● **Provided records**:
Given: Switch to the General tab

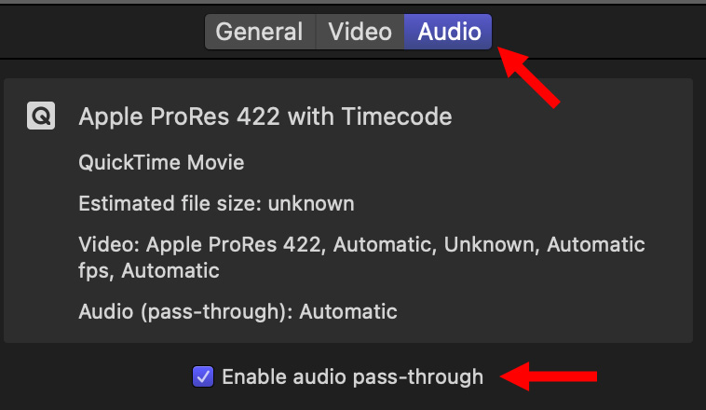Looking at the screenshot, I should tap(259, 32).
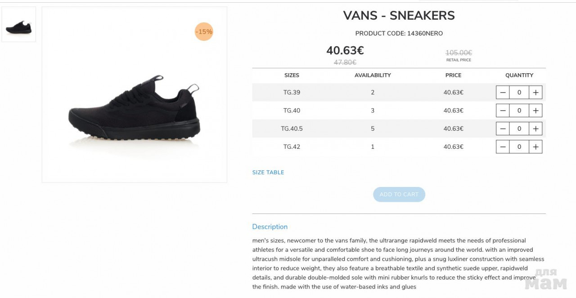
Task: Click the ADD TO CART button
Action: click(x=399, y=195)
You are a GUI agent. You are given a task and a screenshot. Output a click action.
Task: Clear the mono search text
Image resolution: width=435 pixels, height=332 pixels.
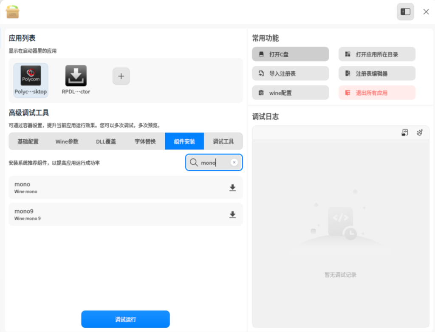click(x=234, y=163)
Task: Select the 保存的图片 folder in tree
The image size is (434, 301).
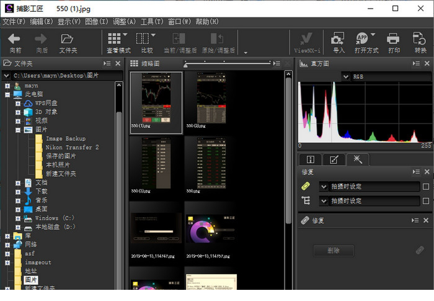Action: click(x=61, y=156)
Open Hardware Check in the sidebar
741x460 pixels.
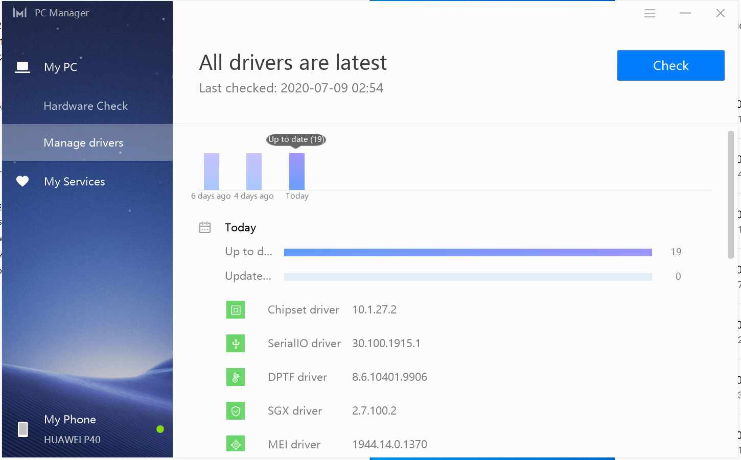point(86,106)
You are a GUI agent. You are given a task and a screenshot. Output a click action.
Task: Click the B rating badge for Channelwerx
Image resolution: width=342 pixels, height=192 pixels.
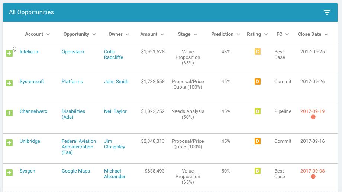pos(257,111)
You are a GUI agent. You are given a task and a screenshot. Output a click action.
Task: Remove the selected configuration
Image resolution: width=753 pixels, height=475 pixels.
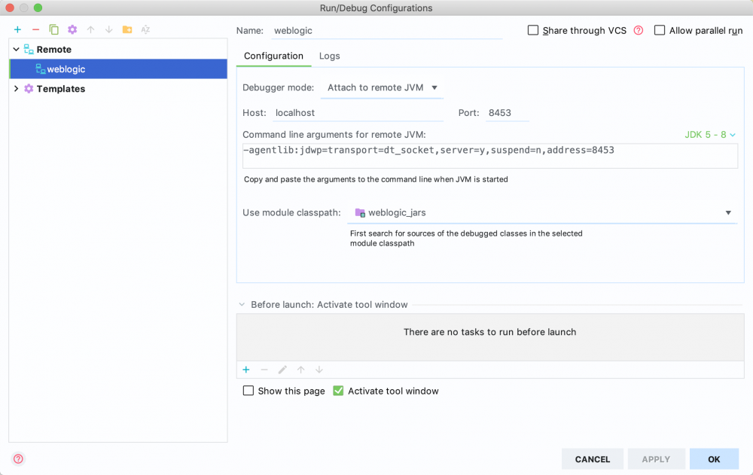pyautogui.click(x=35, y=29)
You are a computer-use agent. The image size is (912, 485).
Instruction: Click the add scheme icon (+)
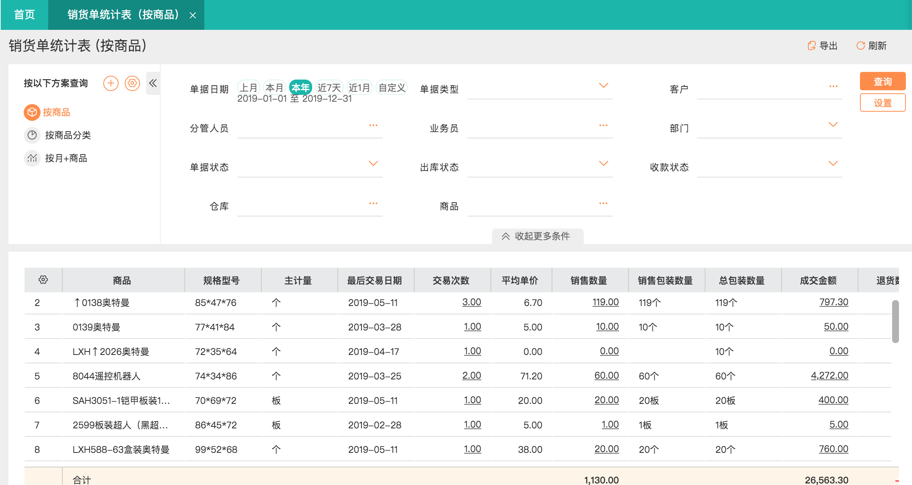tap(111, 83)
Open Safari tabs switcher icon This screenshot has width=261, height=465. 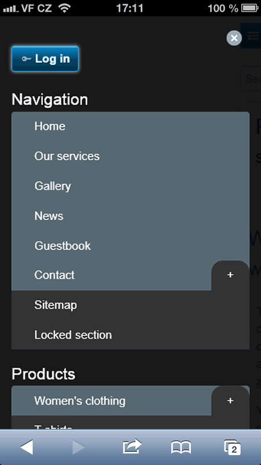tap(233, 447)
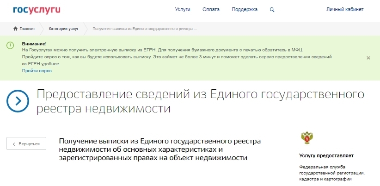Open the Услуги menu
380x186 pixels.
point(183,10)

--

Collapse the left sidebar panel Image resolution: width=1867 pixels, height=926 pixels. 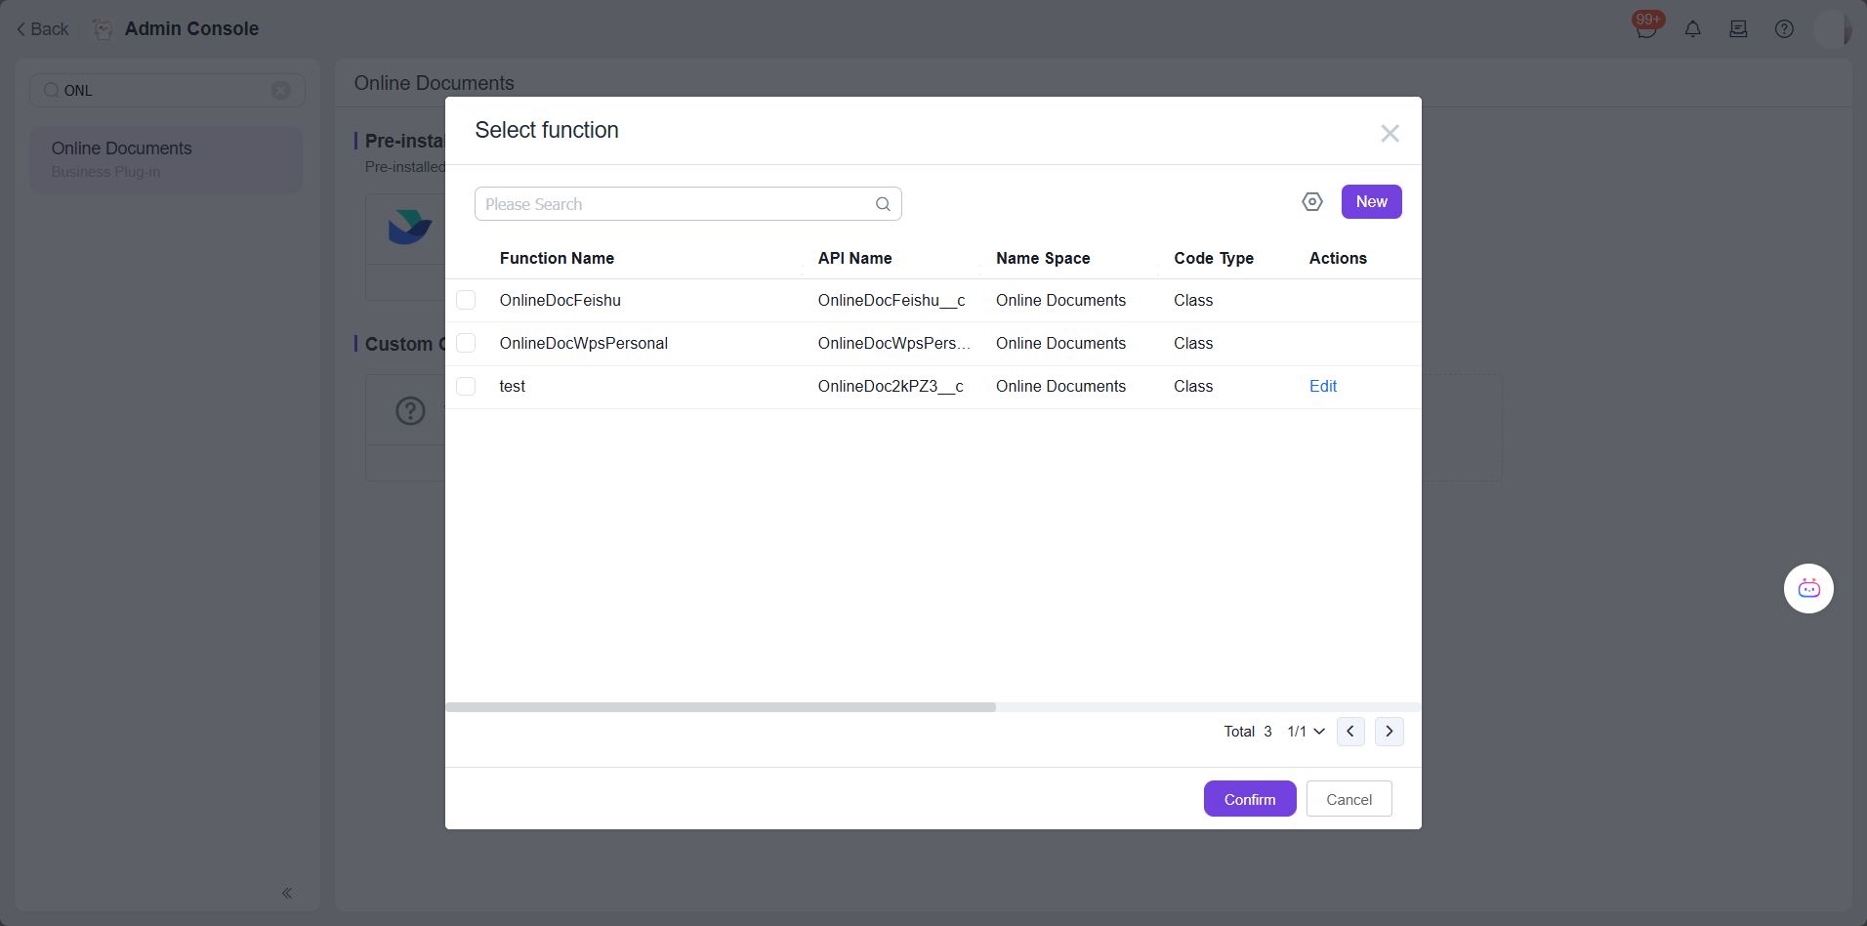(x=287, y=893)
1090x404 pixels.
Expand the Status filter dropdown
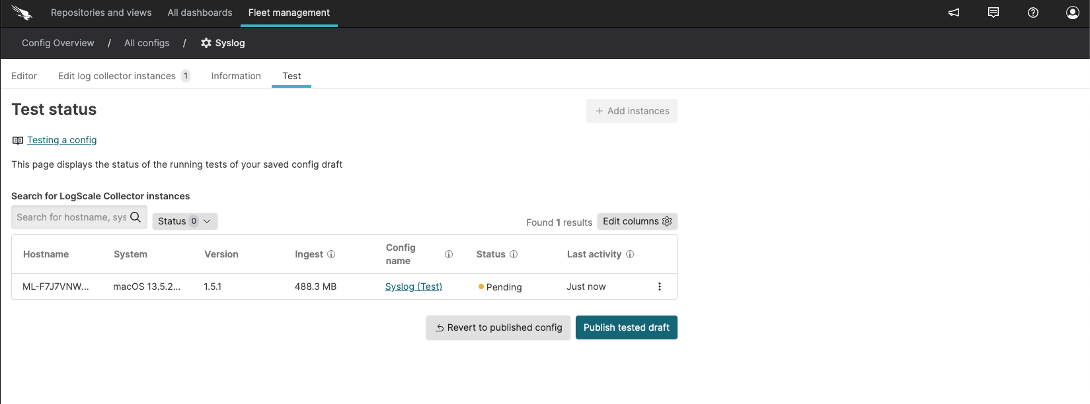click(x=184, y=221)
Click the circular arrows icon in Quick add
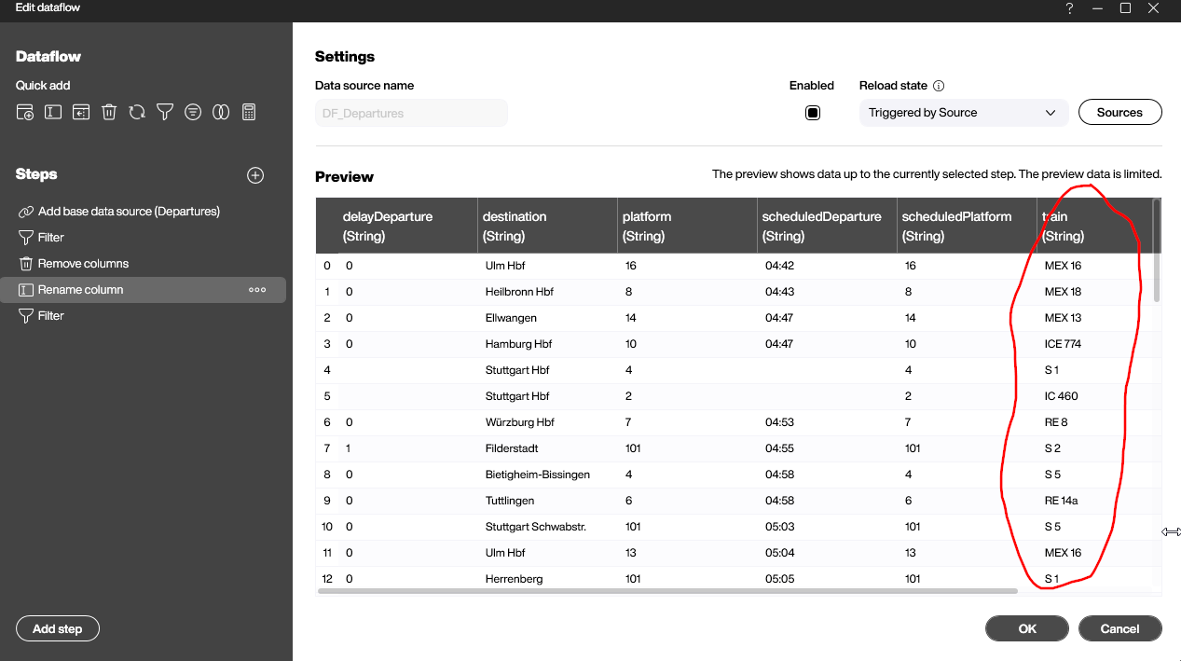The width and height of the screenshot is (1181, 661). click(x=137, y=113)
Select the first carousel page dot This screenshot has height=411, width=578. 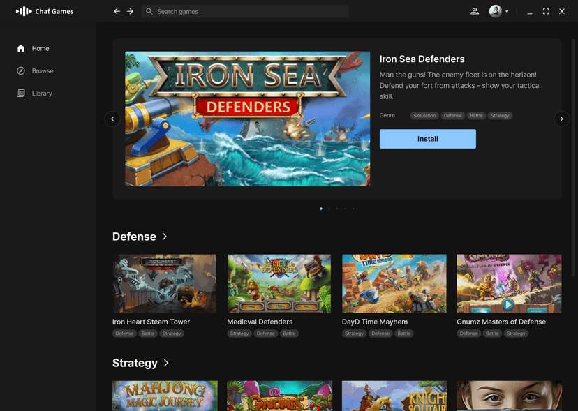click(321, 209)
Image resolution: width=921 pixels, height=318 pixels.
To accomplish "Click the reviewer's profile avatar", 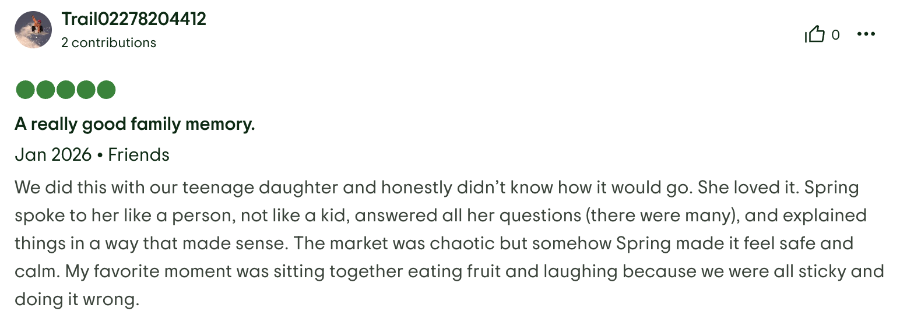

● **Requirements**: Repeat the rows verbatim, beginning with the line containing "Given: Switch to the General tab" and continuing through the line containing "Action: click(x=61, y=156)", omitting the pictures from your answer.

● **The response**:
Given: Switch to the General tab

Looking at the screenshot, I should tap(259, 32).
Task: Click the ADD TO CART button
Action: click(x=399, y=195)
You are a GUI agent. You are given a task and a screenshot. Output a click action.
Task: Clear the mono search text
Image resolution: width=435 pixels, height=332 pixels.
click(x=234, y=163)
Task: Select the 保存的图片 folder in tree
The image size is (434, 301).
Action: click(x=61, y=156)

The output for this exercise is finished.